__Assignment__:
Tally the lines of the data that include the word "Viewport". Only the number is to be returned.

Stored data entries

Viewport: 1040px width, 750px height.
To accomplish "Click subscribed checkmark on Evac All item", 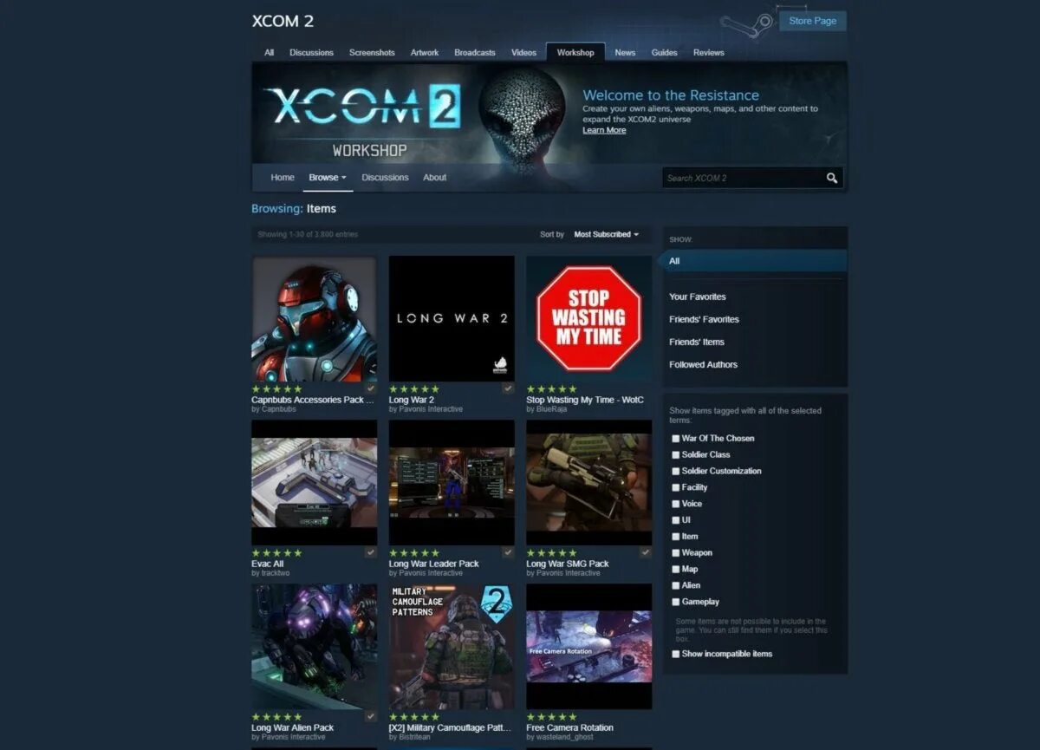I will [x=371, y=552].
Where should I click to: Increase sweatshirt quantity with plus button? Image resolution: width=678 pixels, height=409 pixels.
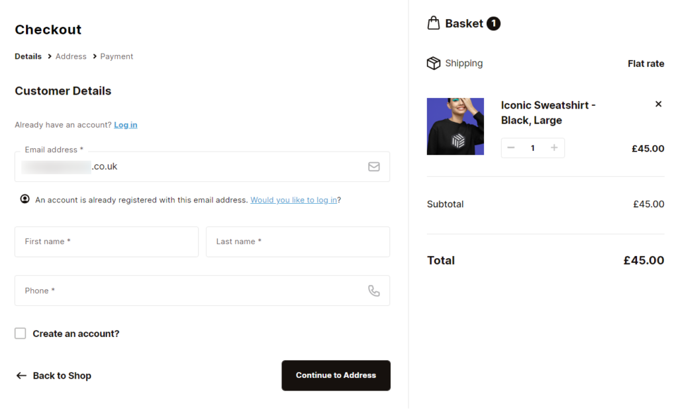coord(555,148)
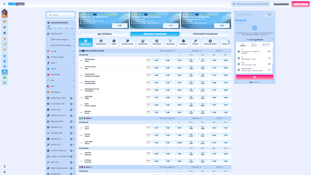Switch to the Következő fogadások tab
The image size is (311, 175).
coord(205,34)
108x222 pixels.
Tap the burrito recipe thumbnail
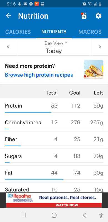coord(94,69)
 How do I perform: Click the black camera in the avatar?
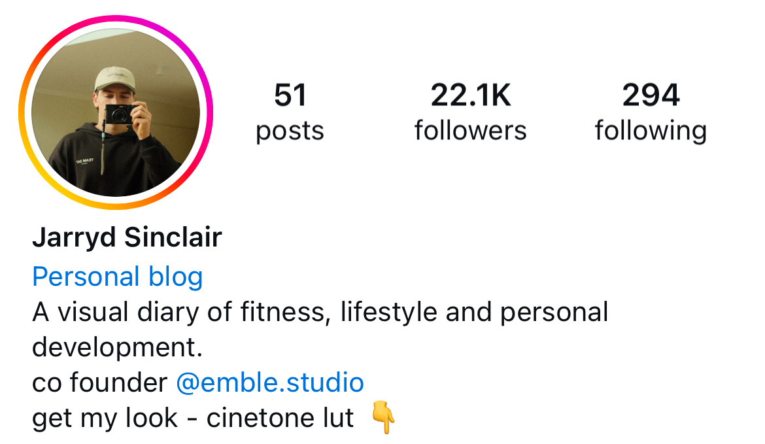(x=119, y=114)
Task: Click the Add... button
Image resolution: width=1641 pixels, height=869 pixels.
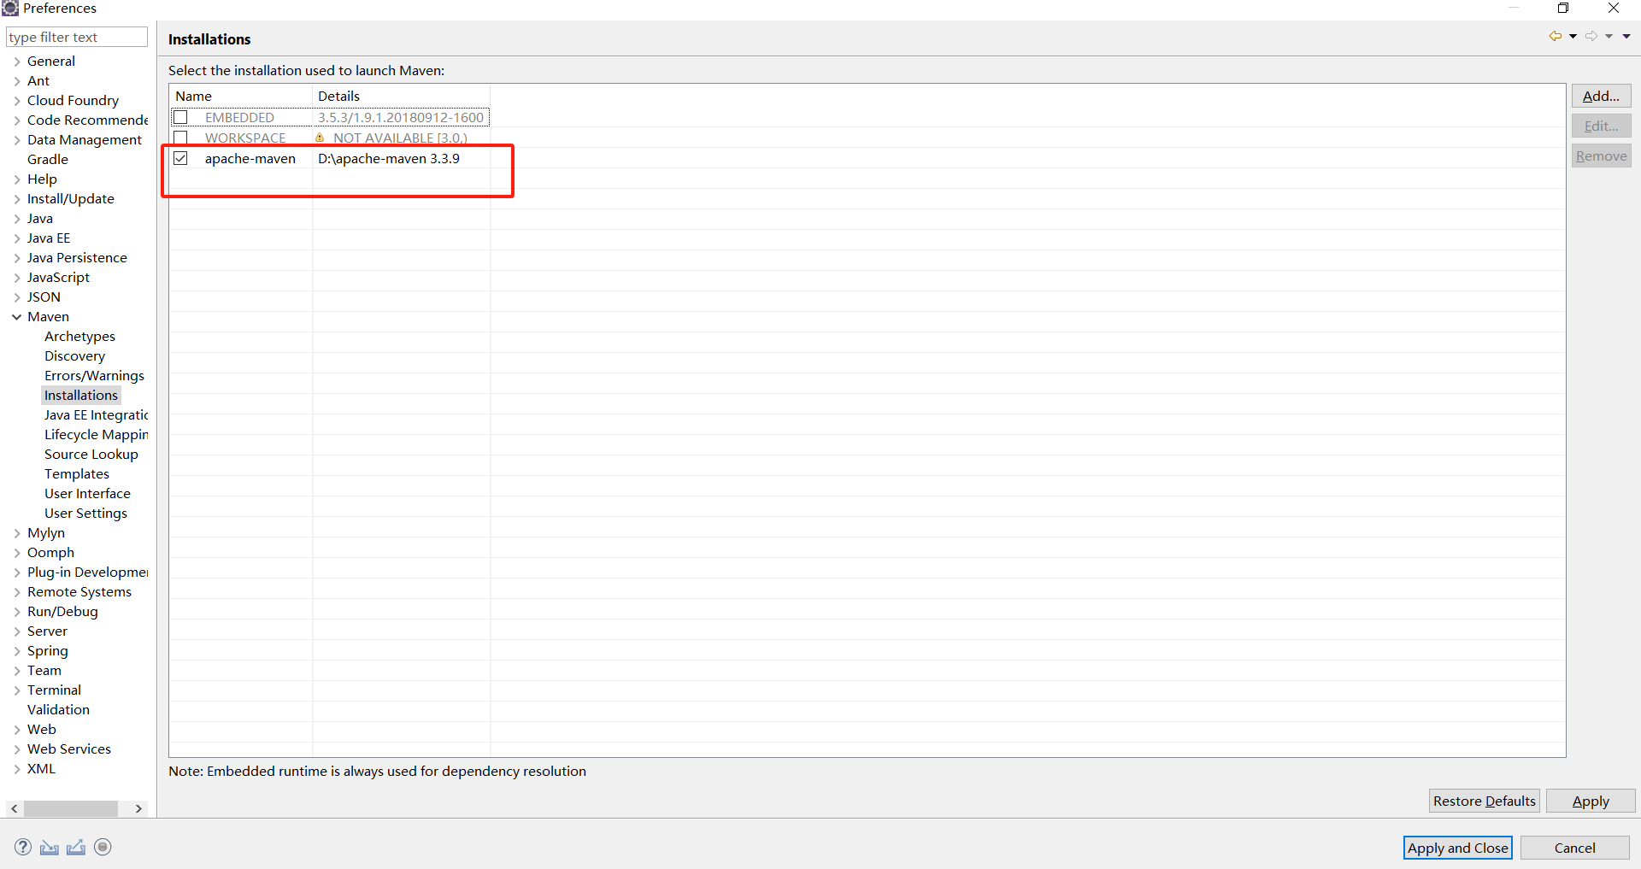Action: click(1601, 96)
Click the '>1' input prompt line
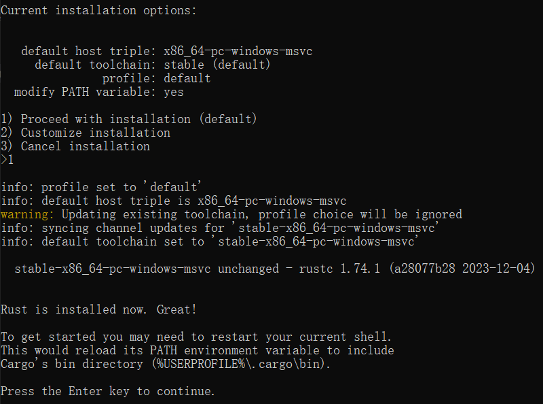The image size is (543, 404). tap(7, 160)
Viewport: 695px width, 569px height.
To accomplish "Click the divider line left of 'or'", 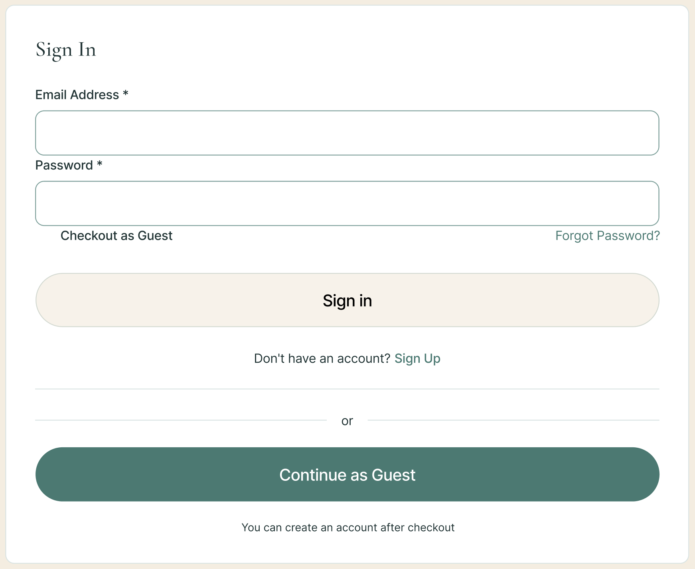I will coord(181,420).
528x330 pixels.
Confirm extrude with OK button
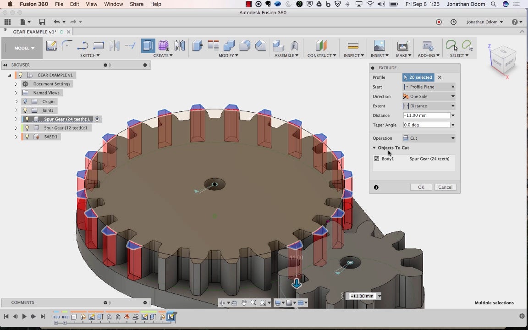coord(421,187)
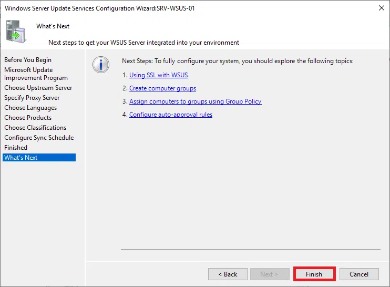Screen dimensions: 390x287
Task: Open the Configure Sync Schedule step
Action: pyautogui.click(x=39, y=138)
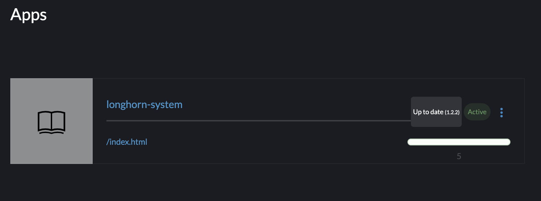Click empty space in the longhorn-system card
The height and width of the screenshot is (201, 541).
275,151
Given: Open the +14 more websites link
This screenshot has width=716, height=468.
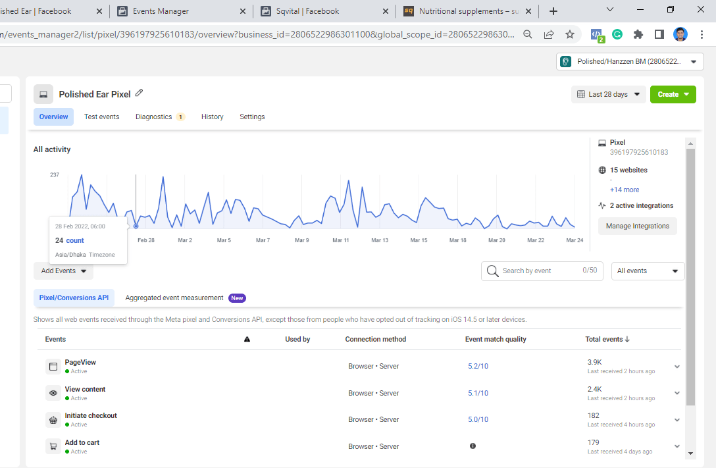Looking at the screenshot, I should [624, 190].
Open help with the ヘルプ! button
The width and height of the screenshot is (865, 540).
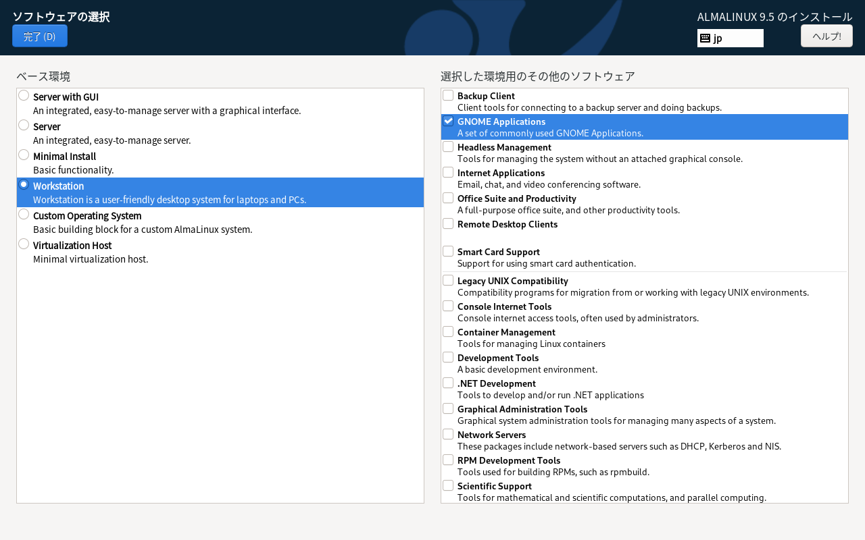click(x=826, y=36)
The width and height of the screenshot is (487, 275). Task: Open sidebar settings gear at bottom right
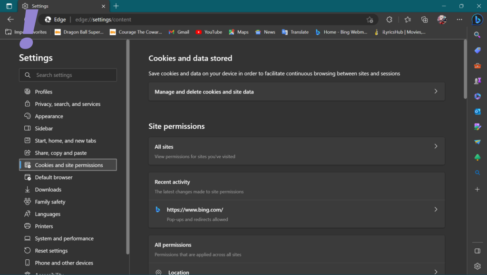477,266
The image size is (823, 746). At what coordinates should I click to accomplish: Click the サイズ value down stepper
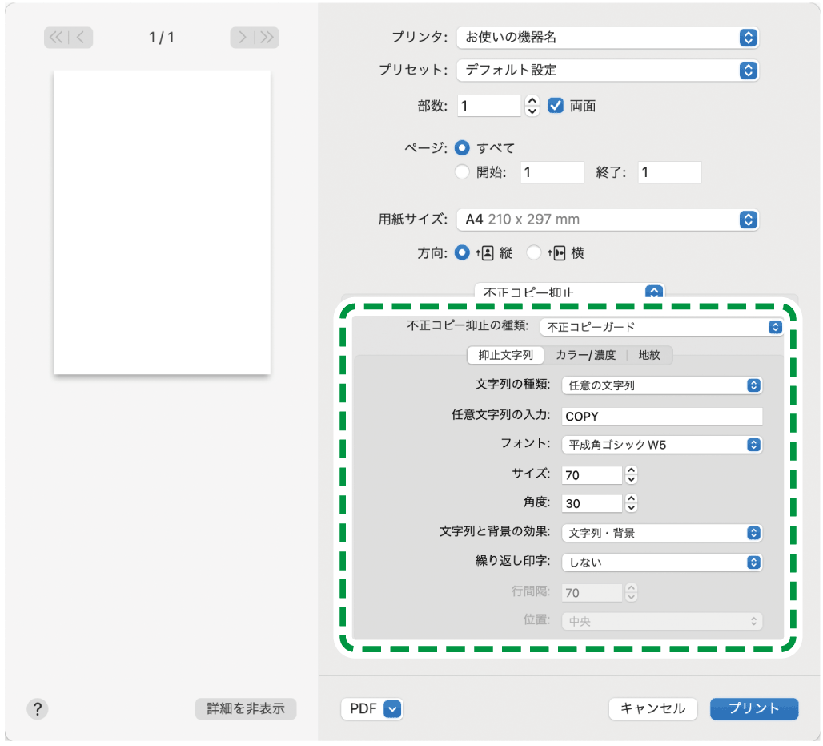[x=632, y=479]
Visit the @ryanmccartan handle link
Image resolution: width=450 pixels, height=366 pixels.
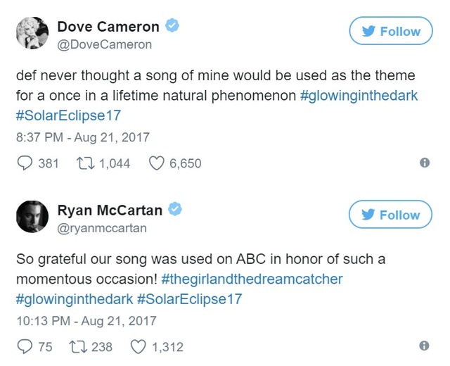(x=102, y=229)
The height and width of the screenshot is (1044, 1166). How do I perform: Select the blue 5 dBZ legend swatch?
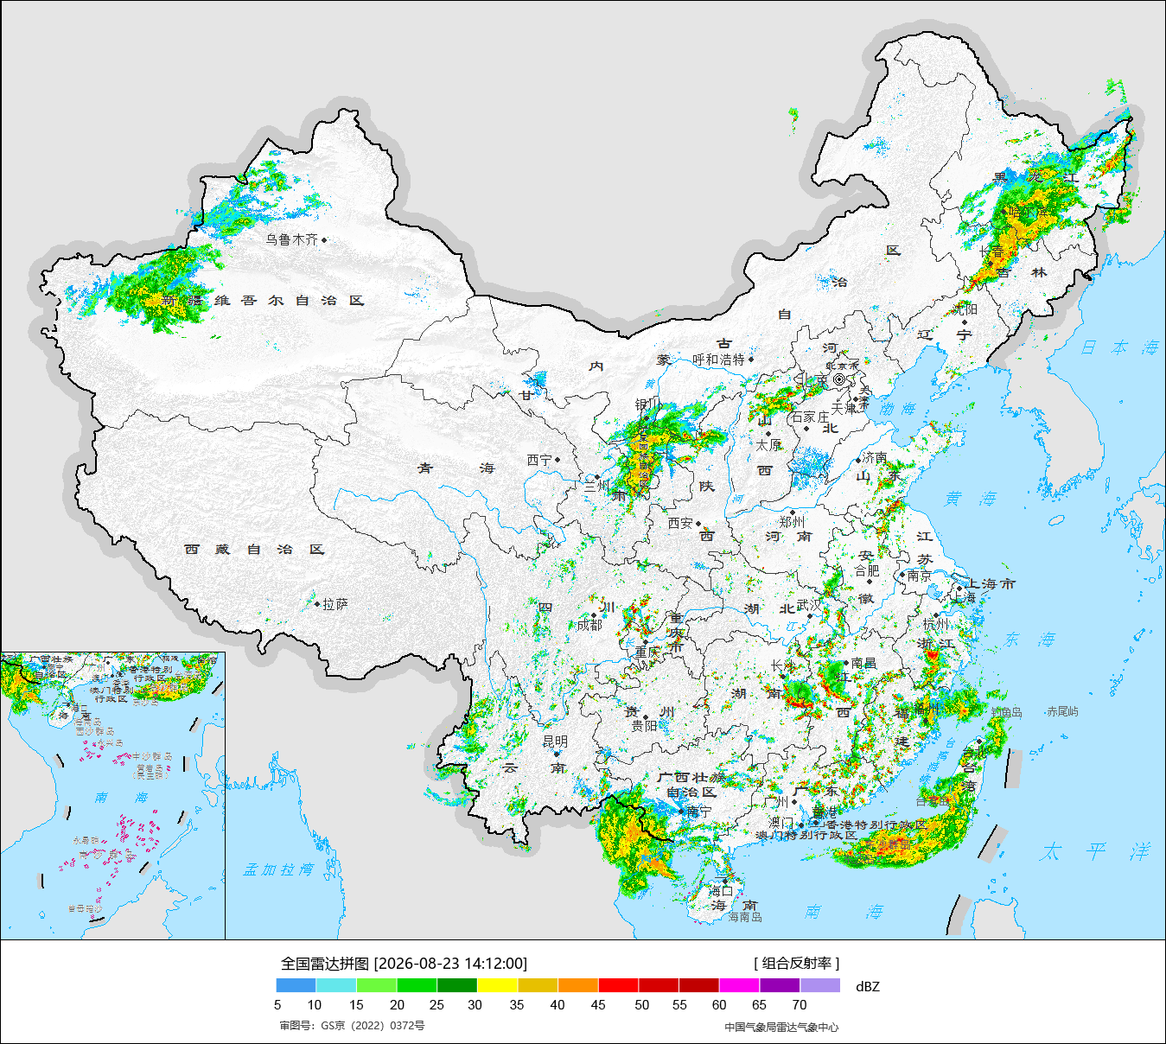(x=296, y=985)
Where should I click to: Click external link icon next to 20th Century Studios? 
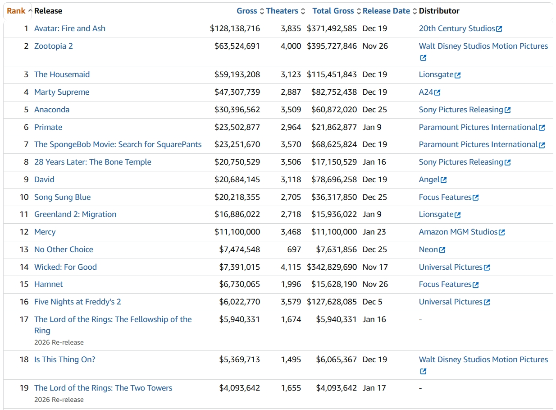pos(499,29)
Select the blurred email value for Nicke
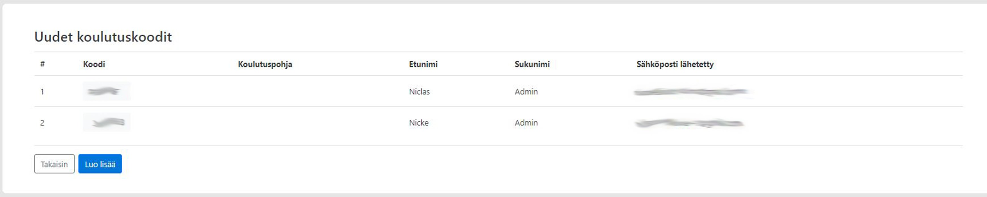The height and width of the screenshot is (197, 987). point(689,123)
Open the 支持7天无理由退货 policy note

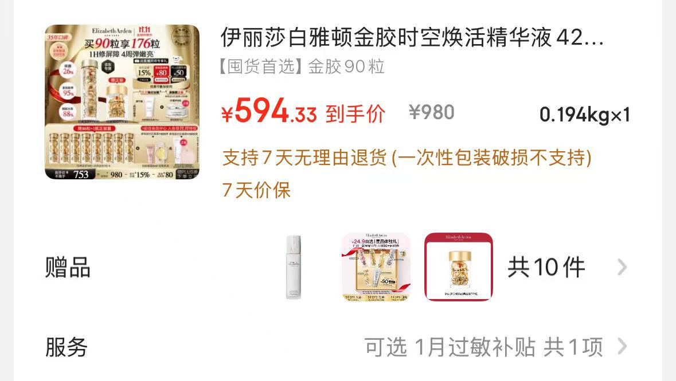click(x=407, y=158)
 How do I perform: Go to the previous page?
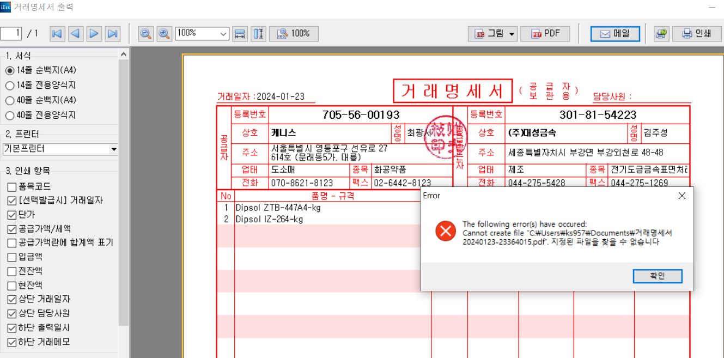75,34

__Answer for this exercise__:
2